Given instruction
Lay out the rows below as a Markdown table with two columns, No and Line: number each row in No, put its text in Line, and leave out blank lines.

Task data
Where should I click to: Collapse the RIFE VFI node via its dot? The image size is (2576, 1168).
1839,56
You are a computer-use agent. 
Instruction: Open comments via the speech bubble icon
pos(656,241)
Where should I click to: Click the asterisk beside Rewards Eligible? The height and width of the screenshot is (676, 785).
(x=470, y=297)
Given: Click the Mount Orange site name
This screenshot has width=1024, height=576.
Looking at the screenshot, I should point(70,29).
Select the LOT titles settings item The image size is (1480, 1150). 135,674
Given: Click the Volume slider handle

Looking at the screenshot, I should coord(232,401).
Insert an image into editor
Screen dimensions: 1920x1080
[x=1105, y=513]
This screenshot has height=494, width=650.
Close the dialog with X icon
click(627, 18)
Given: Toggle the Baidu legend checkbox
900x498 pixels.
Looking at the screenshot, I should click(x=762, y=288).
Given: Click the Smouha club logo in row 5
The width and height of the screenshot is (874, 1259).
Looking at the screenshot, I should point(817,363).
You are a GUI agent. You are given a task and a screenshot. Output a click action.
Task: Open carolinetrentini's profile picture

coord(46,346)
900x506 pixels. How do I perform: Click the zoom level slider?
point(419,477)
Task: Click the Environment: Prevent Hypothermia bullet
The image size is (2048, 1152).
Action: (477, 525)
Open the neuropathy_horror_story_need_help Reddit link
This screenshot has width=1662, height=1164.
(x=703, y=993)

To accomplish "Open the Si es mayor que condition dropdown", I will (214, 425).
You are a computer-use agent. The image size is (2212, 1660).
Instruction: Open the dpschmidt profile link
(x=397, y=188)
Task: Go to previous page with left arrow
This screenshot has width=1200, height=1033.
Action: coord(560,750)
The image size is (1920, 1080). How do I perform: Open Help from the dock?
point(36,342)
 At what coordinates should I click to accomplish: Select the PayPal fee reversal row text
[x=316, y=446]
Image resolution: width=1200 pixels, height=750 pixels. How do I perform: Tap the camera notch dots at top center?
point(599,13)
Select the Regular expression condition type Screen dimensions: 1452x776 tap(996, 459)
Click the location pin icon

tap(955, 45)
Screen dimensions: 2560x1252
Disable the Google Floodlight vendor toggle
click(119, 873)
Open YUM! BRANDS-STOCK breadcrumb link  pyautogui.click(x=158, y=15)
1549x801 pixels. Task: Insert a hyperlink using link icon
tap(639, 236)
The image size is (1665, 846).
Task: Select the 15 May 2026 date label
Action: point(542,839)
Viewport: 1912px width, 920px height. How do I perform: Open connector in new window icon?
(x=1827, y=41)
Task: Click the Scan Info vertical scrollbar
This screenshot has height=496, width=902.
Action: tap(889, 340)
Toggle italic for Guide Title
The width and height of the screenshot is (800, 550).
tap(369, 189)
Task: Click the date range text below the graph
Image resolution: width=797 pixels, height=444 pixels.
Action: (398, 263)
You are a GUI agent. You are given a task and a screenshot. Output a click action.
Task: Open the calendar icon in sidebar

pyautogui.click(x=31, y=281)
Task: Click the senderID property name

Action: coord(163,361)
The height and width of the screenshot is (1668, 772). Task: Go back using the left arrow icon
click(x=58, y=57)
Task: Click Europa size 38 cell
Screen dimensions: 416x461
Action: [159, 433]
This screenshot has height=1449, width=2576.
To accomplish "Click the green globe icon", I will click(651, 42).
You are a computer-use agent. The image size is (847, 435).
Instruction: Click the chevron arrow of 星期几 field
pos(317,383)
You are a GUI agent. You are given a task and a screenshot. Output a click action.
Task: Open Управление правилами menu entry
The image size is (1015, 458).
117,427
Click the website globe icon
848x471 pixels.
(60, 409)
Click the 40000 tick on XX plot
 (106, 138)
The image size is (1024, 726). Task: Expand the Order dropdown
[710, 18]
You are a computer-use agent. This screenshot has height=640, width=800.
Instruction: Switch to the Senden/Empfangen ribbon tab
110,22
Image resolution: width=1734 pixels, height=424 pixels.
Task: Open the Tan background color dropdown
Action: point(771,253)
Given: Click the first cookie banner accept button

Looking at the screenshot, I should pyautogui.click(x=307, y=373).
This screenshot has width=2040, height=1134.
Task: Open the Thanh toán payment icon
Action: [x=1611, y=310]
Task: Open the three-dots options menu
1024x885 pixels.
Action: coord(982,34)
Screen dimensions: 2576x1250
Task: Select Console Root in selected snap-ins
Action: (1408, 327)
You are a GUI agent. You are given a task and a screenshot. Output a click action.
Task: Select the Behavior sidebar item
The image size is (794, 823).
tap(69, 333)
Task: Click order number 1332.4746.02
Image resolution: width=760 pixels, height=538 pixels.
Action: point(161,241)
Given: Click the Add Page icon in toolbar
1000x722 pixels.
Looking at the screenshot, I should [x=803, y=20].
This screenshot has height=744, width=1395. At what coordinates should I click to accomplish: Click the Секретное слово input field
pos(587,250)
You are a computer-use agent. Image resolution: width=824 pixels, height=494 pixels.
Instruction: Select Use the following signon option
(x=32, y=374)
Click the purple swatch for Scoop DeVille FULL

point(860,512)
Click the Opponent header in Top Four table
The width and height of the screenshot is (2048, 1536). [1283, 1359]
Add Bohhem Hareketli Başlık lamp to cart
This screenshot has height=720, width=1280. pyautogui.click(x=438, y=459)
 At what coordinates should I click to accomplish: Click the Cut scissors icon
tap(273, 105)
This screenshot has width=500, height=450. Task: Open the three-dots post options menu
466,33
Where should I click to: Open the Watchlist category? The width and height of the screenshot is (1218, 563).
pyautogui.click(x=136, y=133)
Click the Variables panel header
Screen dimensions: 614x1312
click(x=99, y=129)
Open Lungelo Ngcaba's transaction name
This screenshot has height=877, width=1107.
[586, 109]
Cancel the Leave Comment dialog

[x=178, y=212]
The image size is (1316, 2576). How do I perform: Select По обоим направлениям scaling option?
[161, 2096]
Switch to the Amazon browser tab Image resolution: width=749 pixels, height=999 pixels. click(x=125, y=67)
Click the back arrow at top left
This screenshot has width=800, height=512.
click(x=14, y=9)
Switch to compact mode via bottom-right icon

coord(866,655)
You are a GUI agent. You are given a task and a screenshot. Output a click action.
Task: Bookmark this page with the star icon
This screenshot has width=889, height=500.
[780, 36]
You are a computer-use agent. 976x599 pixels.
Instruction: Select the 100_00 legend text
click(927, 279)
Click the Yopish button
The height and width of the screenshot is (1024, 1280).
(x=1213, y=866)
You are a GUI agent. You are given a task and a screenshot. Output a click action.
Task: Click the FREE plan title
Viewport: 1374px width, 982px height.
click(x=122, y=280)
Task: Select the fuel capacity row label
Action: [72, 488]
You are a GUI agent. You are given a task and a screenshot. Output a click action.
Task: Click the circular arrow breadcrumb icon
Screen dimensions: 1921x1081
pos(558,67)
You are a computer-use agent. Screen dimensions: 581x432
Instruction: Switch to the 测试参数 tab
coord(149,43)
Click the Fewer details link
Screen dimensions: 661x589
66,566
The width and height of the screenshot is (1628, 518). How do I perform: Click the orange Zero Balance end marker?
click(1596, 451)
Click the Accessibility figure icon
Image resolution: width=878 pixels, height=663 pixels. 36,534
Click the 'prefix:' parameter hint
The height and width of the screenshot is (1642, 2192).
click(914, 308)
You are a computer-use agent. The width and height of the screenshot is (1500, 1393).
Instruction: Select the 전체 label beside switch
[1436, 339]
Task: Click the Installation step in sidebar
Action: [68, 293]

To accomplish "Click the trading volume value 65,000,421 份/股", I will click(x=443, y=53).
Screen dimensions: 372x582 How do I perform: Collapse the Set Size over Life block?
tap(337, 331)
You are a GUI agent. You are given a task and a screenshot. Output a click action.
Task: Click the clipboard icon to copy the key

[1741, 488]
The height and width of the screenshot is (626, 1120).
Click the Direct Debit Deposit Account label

Correct answer
| No | Line |
|---|---|
| 1 | Where should I click to: Collapse the RIFE VFI node via its dot? The image size is (2576, 1168). |
| 2 | 1839,56 |
| 3 | You are a computer-use agent.  |
| 4 | Instruction: Open comments via the speech bubble icon |
| 5 | pos(656,241) |
| 6 | Where should I click to: Click the asterisk beside Rewards Eligible? The height and width of the screenshot is (676, 785). |
| 7 | (x=470, y=297) |
| 8 | Given: Click the Mount Orange site name |
| 9 | This screenshot has width=1024, height=576. |
| 10 | Looking at the screenshot, I should point(70,29). |
| 11 | Select the LOT titles settings item The image size is (1480, 1150). 135,674 |
| 12 | Given: Click the Volume slider handle |
| 13 | Looking at the screenshot, I should coord(232,401). |
| 14 | Insert an image into editor |
| 15 | Screen dimensions: 1920x1080 |
| 16 | [x=1105, y=513] |
| 17 | This screenshot has height=494, width=650. |
| 18 | Close the dialog with X icon |
| 19 | click(627, 18) |
| 20 | Given: Toggle the Baidu legend checkbox |
| 21 | 900x498 pixels. |
| 22 | Looking at the screenshot, I should click(x=762, y=288). |
| 23 | Given: Click the Smouha club logo in row 5 |
| 24 | The width and height of the screenshot is (874, 1259). |
| 25 | Looking at the screenshot, I should point(817,363). |
| 26 | You are a GUI agent. You are given a task and a screenshot. Output a click action. |
| 27 | Task: Open carolinetrentini's profile picture |
| 28 | coord(46,346) |
| 29 | 900x506 pixels. How do I perform: Click the zoom level slider? |
| 30 | point(419,477) |
| 31 | Task: Click the Environment: Prevent Hypothermia bullet |
| 32 | The image size is (2048, 1152). |
| 33 | Action: (477, 525) |
| 34 | Open the neuropathy_horror_story_need_help Reddit link |
| 35 | This screenshot has width=1662, height=1164. |
| 36 | (x=703, y=993) |
| 37 | To accomplish "Open the Si es mayor que condition dropdown", I will (214, 425). |
| 38 | You are a computer-use agent. The image size is (2212, 1660). |
| 39 | Instruction: Open the dpschmidt profile link |
| 40 | (x=397, y=188) |
| 41 | Task: Go to previous page with left arrow |
| 42 | This screenshot has width=1200, height=1033. |
| 43 | Action: coord(560,750) |
| 44 | The image size is (1920, 1080). How do I perform: Open Help from the dock? |
| 45 | point(36,342) |
| 46 |  At what coordinates should I click to accomplish: Select the PayPal fee reversal row text |
| 47 | [x=316, y=446] |
| 48 | Image resolution: width=1200 pixels, height=750 pixels. How do I perform: Tap the camera notch dots at top center? |
| 49 | point(599,13) |
| 50 | Select the Regular expression condition type Screen dimensions: 1452x776 tap(996, 459) |
| 51 | Click the location pin icon |
| 52 | tap(955, 45) |
| 53 | Screen dimensions: 2560x1252 |
| 54 | Disable the Google Floodlight vendor toggle |
| 55 | click(119, 873) |
| 56 | Open YUM! BRANDS-STOCK breadcrumb link  pyautogui.click(x=158, y=15) |
| 57 | 1549x801 pixels. Task: Insert a hyperlink using link icon |
| 58 | tap(639, 236) |
| 59 | The image size is (1665, 846). |
| 60 | Task: Select the 15 May 2026 date label |
| 61 | Action: point(542,839) |
| 62 | Viewport: 1912px width, 920px height. How do I perform: Open connector in new window icon? |
| 63 | (x=1827, y=41) |
| 64 | Task: Click the Scan Info vertical scrollbar |
| 65 | This screenshot has height=496, width=902. |
| 66 | Action: tap(889, 340) |
| 67 | Toggle italic for Guide Title |
| 68 | The width and height of the screenshot is (800, 550). |
| 69 | tap(369, 189) |
| 70 | Task: Click the date range text below the graph |
| 71 | Image resolution: width=797 pixels, height=444 pixels. |
| 72 | Action: (398, 263) |
| 73 | You are a GUI agent. You are given a task and a screenshot. Output a click action. |
| 74 | Task: Open the calendar icon in sidebar |
| 75 | pyautogui.click(x=31, y=281) |
| 76 | Task: Click the senderID property name |
| 77 | Action: coord(163,361) |
| 78 | The height and width of the screenshot is (1668, 772). Task: Go back using the left arrow icon |
| 79 | click(x=58, y=57) |
| 80 | Task: Click Europa size 38 cell |
| 81 | Screen dimensions: 416x461 |
| 82 | Action: [159, 433] |
| 83 | This screenshot has height=1449, width=2576. |
| 84 | To accomplish "Click the green globe icon", I will click(651, 42). |
| 85 | You are a computer-use agent. The image size is (847, 435). |
| 86 | Instruction: Click the chevron arrow of 星期几 field |
| 87 | pos(317,383) |
| 88 | You are a GUI agent. You are given a task and a screenshot. Output a click action. |
| 89 | Task: Open Управление правилами menu entry |
| 90 | The image size is (1015, 458). |
| 91 | 117,427 |
| 92 | Click the website globe icon |
| 93 | 848x471 pixels. |
| 94 | (60, 409) |
| 95 | Click the 40000 tick on XX plot |
| 96 |  (106, 138) |
| 97 | The image size is (1024, 726). Task: Expand the Order dropdown |
| 98 | [710, 18] |
| 99 | You are a computer-use agent. This screenshot has height=640, width=800. |
| 100 | Instruction: Switch to the Senden/Empfangen ribbon tab |
| 101 | 110,22 |
| 102 | Image resolution: width=1734 pixels, height=424 pixels. |
| 103 | Task: Open the Tan background color dropdown |
| 104 | Action: point(771,253) |
| 105 | Given: Click the first cookie banner accept button |
| 106 | Looking at the screenshot, I should pyautogui.click(x=307, y=373). |
| 107 | This screenshot has width=2040, height=1134. |
| 108 | Task: Open the Thanh toán payment icon |
| 109 | Action: [x=1611, y=310] |
| 110 | Task: Open the three-dots options menu |
| 111 | 1024x885 pixels. |
| 112 | Action: coord(982,34) |
| 113 | Screen dimensions: 2576x1250 |
| 114 | Task: Select Console Root in selected snap-ins |
| 115 | Action: (1408, 327) |
| 116 | You are a GUI agent. You are given a task and a screenshot. Output a click action. |
| 117 | Task: Select the Behavior sidebar item |
| 118 | The image size is (794, 823). |
| 119 | tap(69, 333) |
| 120 | Task: Click order number 1332.4746.02 |
| 121 | Image resolution: width=760 pixels, height=538 pixels. |
| 122 | Action: point(161,241) |
| 123 | Given: Click the Add Page icon in toolbar |
| 124 | 1000x722 pixels. |
| 125 | Looking at the screenshot, I should [x=803, y=20]. |
| 126 | This screenshot has height=744, width=1395. At what coordinates should I click to accomplish: Click the Секретное слово input field |
| 127 | pos(587,250) |
| 128 | You are a computer-use agent. Image resolution: width=824 pixels, height=494 pixels. |
| 129 | Instruction: Select Use the following signon option |
| 130 | (x=32, y=374) |
| 131 | Click the purple swatch for Scoop DeVille FULL |
| 132 | point(860,512) |
| 133 | Click the Opponent header in Top Four table |
| 134 | The width and height of the screenshot is (2048, 1536). [1283, 1359] |
| 135 | Add Bohhem Hareketli Başlık lamp to cart |
| 136 | This screenshot has height=720, width=1280. pyautogui.click(x=438, y=459) |
| 137 |  At what coordinates should I click to accomplish: Click the Cut scissors icon |
| 138 | tap(273, 105) |
| 139 | This screenshot has width=500, height=450. Task: Open the three-dots post options menu |
| 140 | 466,33 |
| 141 | Where should I click to: Open the Watchlist category? The width and height of the screenshot is (1218, 563). |
| 142 | pyautogui.click(x=136, y=133) |
| 143 | Click the Variables panel header |
| 144 | Screen dimensions: 614x1312 |
| 145 | click(x=99, y=129) |
| 146 | Open Lungelo Ngcaba's transaction name |
| 147 | This screenshot has height=877, width=1107. |
| 148 | [586, 109] |
| 149 | Cancel the Leave Comment dialog |
| 150 | [x=178, y=212] |
| 151 | The image size is (1316, 2576). How do I perform: Select По обоим направлениям scaling option? |
| 152 | [161, 2096] |
| 153 | Switch to the Amazon browser tab Image resolution: width=749 pixels, height=999 pixels. click(x=125, y=67) |
| 154 | Click the back arrow at top left |
| 155 | This screenshot has width=800, height=512. |
| 156 | click(x=14, y=9) |
| 157 | Switch to compact mode via bottom-right icon |
| 158 | coord(866,655) |
| 159 | You are a GUI agent. You are given a task and a screenshot. Output a click action. |
| 160 | Task: Bookmark this page with the star icon |
| 161 | This screenshot has width=889, height=500. |
| 162 | [780, 36] |
| 163 | You are a computer-use agent. 976x599 pixels. |
| 164 | Instruction: Select the 100_00 legend text |
| 165 | click(927, 279) |
| 166 | Click the Yopish button |
| 167 | The height and width of the screenshot is (1024, 1280). |
| 168 | (x=1213, y=866) |
| 169 | You are a GUI agent. You are given a task and a screenshot. Output a click action. |
| 170 | Task: Click the FREE plan title |
| 171 | Viewport: 1374px width, 982px height. |
| 172 | click(x=122, y=280) |
| 173 | Task: Select the fuel capacity row label |
| 174 | Action: [72, 488] |
| 175 | You are a GUI agent. You are given a task and a screenshot. Output a click action. |
| 176 | Task: Click the circular arrow breadcrumb icon |
| 177 | Screen dimensions: 1921x1081 |
| 178 | pos(558,67) |
| 179 | You are a computer-use agent. Screen dimensions: 581x432 |
| 180 | Instruction: Switch to the 测试参数 tab |
| 181 | coord(149,43) |
| 182 | Click the Fewer details link |
| 183 | Screen dimensions: 661x589 |
| 184 | 66,566 |
| 185 | The width and height of the screenshot is (1628, 518). How do I perform: Click the orange Zero Balance end marker? |
| 186 | click(1596, 451) |
| 187 | Click the Accessibility figure icon |
| 188 | Image resolution: width=878 pixels, height=663 pixels. 36,534 |
| 189 | Click the 'prefix:' parameter hint |
| 190 | The height and width of the screenshot is (1642, 2192). |
| 191 | click(914, 308) |
| 192 | You are a computer-use agent. The width and height of the screenshot is (1500, 1393). |
| 193 | Instruction: Select the 전체 label beside switch |
| 194 | [1436, 339] |
| 195 | Task: Click the Installation step in sidebar |
| 196 | Action: [68, 293] |
| 197 | To accomplish "Click the trading volume value 65,000,421 份/股", I will click(x=443, y=53). |
| 198 | Screen dimensions: 372x582 How do I perform: Collapse the Set Size over Life block? |
| 199 | tap(337, 331) |
| 200 | You are a GUI agent. You are given a task and a screenshot. Output a click action. |
| 201 | Task: Click the clipboard icon to copy the key |
| 202 | [1741, 488] |
| 203 | The height and width of the screenshot is (626, 1120). |
| 204 | Click the Direct Debit Deposit Account label |